→ Problem details
Leave out the pictures and copy each record below exactly.

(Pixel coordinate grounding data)
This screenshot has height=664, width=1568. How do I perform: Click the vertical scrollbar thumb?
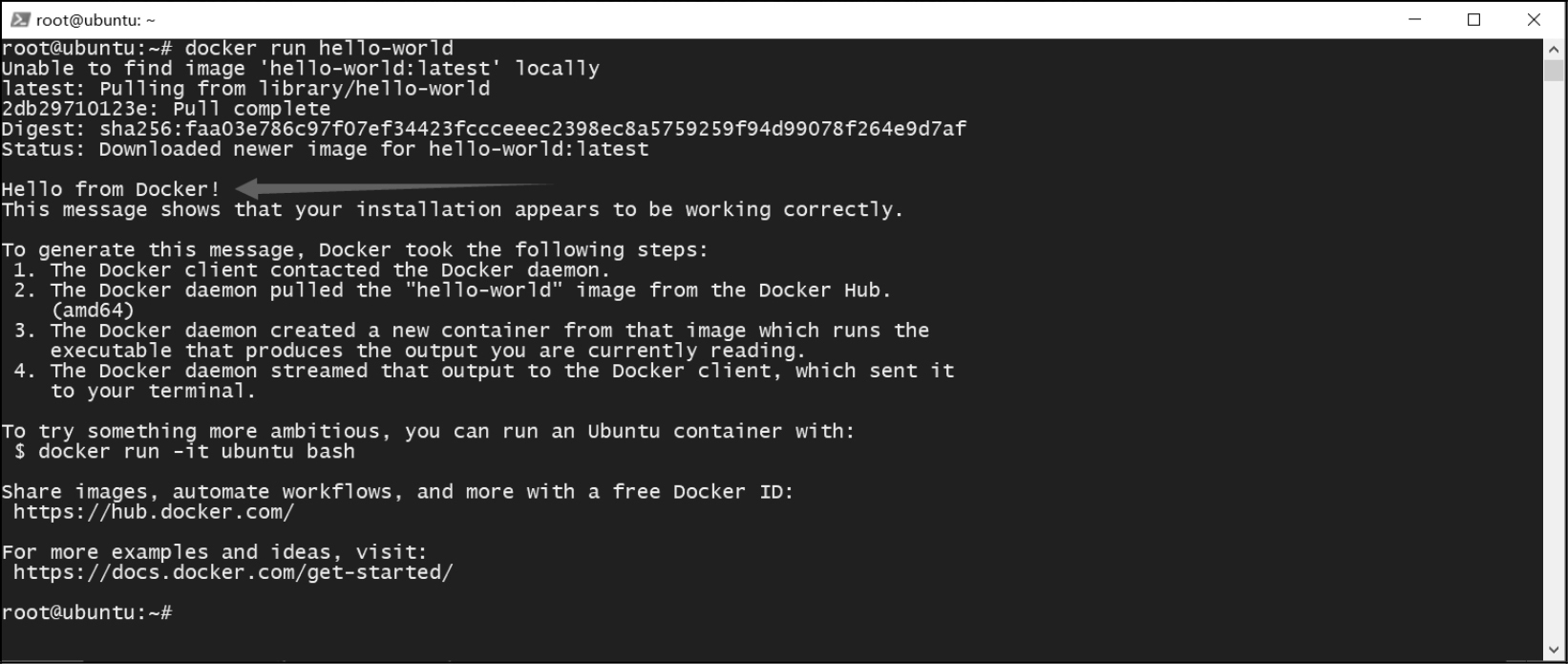tap(1554, 71)

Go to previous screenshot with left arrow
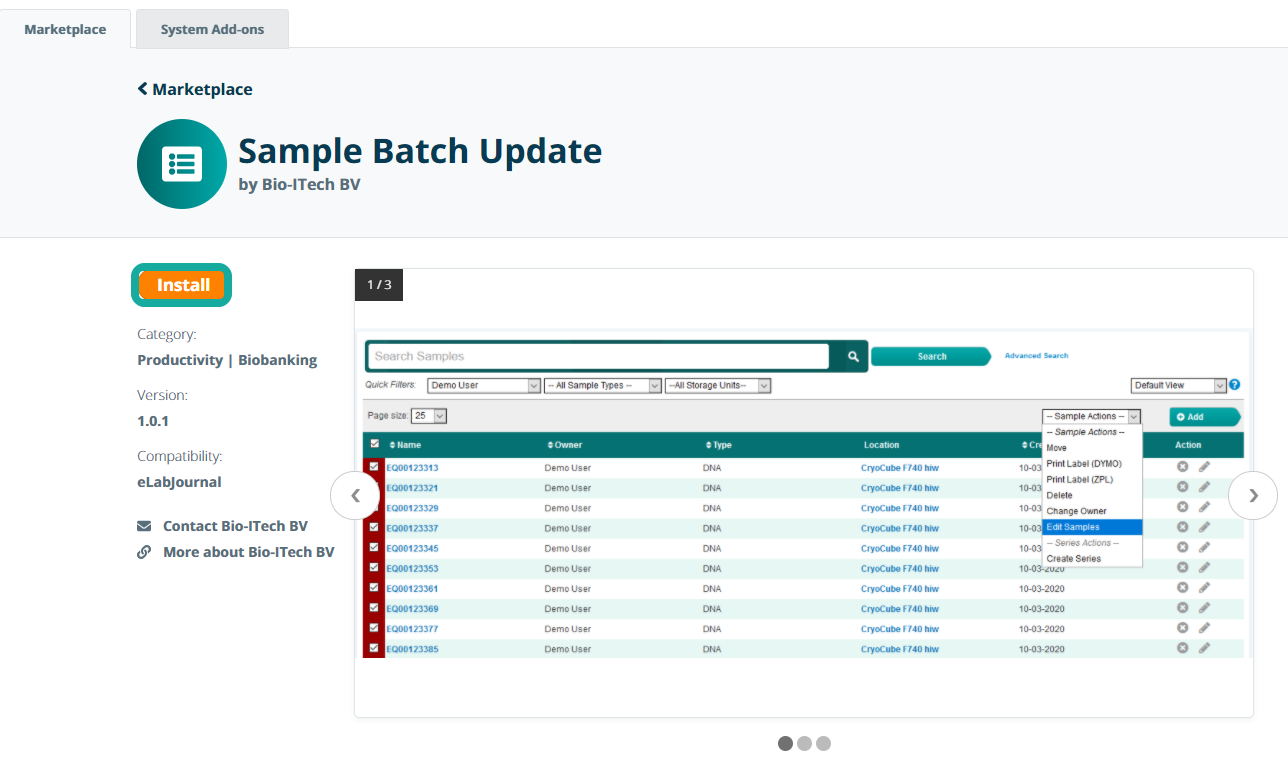point(355,495)
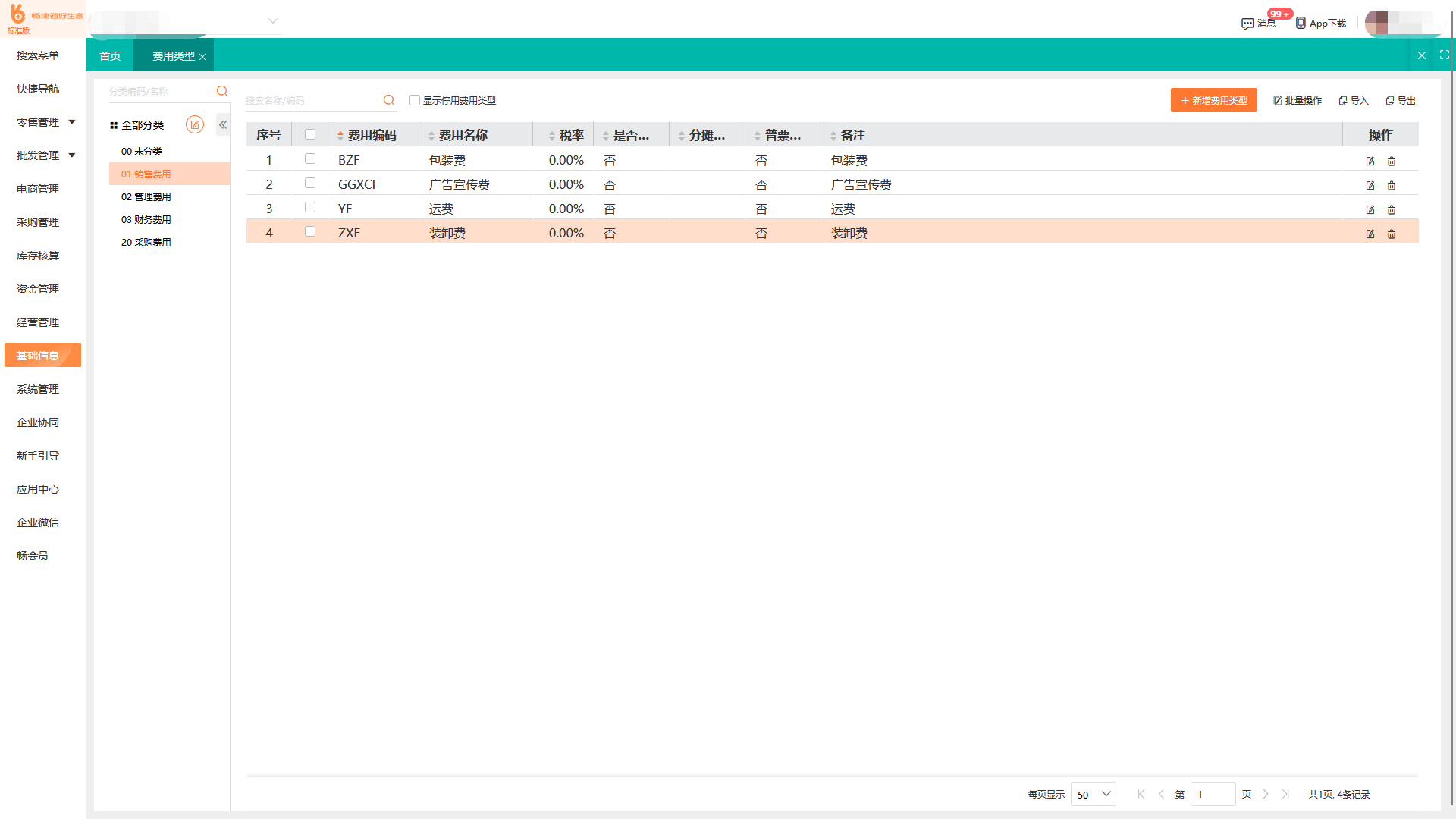Select the checkbox for BZF row
Image resolution: width=1456 pixels, height=819 pixels.
(310, 160)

→ Response
This screenshot has height=664, width=1568. How do I perform: Click the vertical scrollbar thumb?
tap(1554, 71)

Go to previous screenshot with left arrow
point(355,495)
Select the checkbox for BZF row
Image resolution: width=1456 pixels, height=819 pixels.
(310, 160)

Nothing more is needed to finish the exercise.